Show that the Cobb-Douglas production function $$ P = bL^{\alpha}K^{\beta} $$ satisfies the equation $$ L \dfrac{\partial P}{\partial L} + K \dfrac{\partial P}{\partial K} = (\alpha + \beta) P $$

Answer

**step1 Understand the Cobb-Douglas Production Function**

The Cobb-Douglas production function is a mathematical model used to describe the relationship between inputs (like labor L and capital K) and output (P). It involves constants b, alpha (α), and beta (β) which represent specific characteristics of the production process. Our goal is to show that this function satisfies a particular equation involving its rates of change with respect to labor and capital.

$$ P = bL^{\alpha}K^{\beta} $$

**step2 Calculate the Partial Derivative of P with Respect to L**

To find how the output P changes when only labor (L) changes, we use a concept called partial differentiation. When we differentiate with respect to L, we treat all other variables (K, b, α, β) as constants. We apply the power rule for differentiation, which states that the derivative of $$x^n$$ is $$nx^{n-1}$$. Here, $$bK^{\beta}$$ acts as a constant multiplier, and L is the variable being differentiated.
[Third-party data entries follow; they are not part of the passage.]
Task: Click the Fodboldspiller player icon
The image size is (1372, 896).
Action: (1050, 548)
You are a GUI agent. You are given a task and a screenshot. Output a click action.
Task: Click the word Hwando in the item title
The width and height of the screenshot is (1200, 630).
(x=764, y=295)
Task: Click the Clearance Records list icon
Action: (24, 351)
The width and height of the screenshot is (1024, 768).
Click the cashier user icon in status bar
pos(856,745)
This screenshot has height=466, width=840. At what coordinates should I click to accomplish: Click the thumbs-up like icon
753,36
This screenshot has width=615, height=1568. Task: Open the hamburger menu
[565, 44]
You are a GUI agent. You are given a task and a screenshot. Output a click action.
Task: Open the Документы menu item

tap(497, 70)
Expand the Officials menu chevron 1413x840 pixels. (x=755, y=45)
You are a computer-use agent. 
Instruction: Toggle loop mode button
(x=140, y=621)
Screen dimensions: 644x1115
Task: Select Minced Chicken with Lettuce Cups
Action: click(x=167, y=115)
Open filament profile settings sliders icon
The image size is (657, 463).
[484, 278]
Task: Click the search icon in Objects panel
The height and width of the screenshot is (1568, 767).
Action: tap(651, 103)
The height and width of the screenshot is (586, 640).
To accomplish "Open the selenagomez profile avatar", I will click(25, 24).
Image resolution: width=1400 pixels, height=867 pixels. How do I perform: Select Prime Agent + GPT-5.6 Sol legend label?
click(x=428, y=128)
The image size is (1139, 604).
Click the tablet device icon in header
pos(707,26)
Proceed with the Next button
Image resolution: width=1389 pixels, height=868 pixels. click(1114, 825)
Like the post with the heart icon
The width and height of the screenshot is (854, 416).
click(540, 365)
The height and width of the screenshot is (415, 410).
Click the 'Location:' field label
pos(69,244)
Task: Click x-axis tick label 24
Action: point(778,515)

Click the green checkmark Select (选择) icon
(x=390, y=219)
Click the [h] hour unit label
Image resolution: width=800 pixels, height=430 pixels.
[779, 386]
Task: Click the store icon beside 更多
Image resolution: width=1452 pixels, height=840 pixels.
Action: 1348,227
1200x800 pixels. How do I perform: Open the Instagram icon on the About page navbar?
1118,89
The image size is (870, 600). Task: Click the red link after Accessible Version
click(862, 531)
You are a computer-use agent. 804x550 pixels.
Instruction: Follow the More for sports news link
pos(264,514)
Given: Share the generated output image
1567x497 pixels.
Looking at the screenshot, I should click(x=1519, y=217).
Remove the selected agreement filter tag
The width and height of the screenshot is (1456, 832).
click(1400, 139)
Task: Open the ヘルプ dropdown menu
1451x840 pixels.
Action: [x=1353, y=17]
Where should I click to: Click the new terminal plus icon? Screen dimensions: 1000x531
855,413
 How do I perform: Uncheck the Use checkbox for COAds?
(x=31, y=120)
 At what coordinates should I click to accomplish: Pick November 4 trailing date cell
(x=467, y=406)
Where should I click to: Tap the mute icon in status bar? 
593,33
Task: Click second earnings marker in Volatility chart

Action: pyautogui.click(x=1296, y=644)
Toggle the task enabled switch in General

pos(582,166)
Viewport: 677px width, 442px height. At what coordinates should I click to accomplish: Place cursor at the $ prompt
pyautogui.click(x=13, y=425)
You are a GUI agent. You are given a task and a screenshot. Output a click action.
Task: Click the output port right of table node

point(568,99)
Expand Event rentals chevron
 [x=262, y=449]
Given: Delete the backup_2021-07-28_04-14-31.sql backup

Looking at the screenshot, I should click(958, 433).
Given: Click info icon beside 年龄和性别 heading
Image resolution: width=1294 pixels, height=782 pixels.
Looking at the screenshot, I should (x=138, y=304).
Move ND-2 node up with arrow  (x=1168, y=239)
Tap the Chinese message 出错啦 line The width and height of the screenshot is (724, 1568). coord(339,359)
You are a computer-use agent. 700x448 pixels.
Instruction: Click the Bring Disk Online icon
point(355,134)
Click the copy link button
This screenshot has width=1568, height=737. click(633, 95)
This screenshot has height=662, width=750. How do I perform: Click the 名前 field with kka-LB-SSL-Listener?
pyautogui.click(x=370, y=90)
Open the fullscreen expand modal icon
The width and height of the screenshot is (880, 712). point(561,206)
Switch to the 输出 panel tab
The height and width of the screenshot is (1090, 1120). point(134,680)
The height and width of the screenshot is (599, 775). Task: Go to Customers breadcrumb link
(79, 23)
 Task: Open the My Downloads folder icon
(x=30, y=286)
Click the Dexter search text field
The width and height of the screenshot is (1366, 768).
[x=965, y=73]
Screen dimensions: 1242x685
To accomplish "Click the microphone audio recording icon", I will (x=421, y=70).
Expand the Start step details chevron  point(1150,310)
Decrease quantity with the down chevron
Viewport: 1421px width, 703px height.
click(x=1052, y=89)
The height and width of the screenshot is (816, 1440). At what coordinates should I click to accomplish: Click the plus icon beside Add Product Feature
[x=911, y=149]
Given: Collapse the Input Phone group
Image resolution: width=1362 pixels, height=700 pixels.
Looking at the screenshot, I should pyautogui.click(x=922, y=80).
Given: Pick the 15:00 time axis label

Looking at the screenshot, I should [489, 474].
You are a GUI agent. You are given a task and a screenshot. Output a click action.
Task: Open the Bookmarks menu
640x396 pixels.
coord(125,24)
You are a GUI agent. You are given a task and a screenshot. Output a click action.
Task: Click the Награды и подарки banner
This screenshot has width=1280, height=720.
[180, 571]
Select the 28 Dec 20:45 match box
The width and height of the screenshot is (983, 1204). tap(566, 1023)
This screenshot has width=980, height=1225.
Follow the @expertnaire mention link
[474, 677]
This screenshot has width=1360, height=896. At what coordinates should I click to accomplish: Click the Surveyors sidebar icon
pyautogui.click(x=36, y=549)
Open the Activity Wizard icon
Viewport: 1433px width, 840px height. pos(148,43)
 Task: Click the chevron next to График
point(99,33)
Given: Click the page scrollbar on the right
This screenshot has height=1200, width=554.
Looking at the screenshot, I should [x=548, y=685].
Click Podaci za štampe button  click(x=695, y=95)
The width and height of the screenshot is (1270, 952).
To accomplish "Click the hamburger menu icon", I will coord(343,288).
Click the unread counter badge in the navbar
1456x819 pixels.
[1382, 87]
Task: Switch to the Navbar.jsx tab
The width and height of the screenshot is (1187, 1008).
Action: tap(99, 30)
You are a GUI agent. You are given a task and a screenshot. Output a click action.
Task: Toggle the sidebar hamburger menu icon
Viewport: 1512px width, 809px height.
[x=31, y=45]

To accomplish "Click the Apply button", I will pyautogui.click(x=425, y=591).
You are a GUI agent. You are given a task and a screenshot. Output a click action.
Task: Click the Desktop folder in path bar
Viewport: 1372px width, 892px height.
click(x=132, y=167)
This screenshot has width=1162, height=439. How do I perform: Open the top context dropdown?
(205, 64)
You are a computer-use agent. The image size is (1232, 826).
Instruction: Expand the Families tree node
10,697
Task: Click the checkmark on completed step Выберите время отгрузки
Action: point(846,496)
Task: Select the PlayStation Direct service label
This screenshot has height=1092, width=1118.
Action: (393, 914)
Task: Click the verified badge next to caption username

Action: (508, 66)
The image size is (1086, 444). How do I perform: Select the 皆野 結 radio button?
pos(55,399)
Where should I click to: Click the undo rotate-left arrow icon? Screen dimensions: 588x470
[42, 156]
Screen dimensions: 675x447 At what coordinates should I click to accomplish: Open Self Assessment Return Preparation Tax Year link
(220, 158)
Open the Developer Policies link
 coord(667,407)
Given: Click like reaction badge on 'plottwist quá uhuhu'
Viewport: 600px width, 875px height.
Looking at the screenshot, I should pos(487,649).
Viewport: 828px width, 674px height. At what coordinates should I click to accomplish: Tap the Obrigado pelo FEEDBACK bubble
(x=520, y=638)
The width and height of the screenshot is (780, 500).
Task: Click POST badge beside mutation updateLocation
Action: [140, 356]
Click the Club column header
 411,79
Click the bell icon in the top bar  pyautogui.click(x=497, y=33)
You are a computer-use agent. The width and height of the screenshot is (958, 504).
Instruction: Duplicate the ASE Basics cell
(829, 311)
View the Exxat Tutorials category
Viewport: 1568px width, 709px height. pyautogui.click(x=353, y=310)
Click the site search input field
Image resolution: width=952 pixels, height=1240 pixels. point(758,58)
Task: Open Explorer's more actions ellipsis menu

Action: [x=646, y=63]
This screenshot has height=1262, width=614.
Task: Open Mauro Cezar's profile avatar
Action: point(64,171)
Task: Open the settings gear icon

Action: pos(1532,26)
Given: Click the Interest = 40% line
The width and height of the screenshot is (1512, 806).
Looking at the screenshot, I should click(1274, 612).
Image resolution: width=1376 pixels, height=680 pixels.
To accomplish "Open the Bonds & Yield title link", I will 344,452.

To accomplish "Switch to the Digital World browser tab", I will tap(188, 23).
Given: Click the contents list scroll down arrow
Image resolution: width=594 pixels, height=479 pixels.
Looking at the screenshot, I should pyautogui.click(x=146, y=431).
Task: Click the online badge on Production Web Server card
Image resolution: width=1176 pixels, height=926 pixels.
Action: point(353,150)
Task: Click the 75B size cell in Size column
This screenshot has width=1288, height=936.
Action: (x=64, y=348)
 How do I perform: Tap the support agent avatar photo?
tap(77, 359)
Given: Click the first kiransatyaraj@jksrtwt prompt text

$$ \frac{\partial P}{\partial L} = \alpha bL^{\alpha-1}K^{\beta} $$

**step3 Calculate the Partial Derivative of P with Respect to K**

Similarly, to find how the output P changes when only capital (K) changes, we take the partial derivative with respect to K. In this case, we treat L (along with b, α, β) as constants. Applying the power rule again, $$bL^{\alpha}$$ acts as a constant multiplier, and K is the variable being differentiated.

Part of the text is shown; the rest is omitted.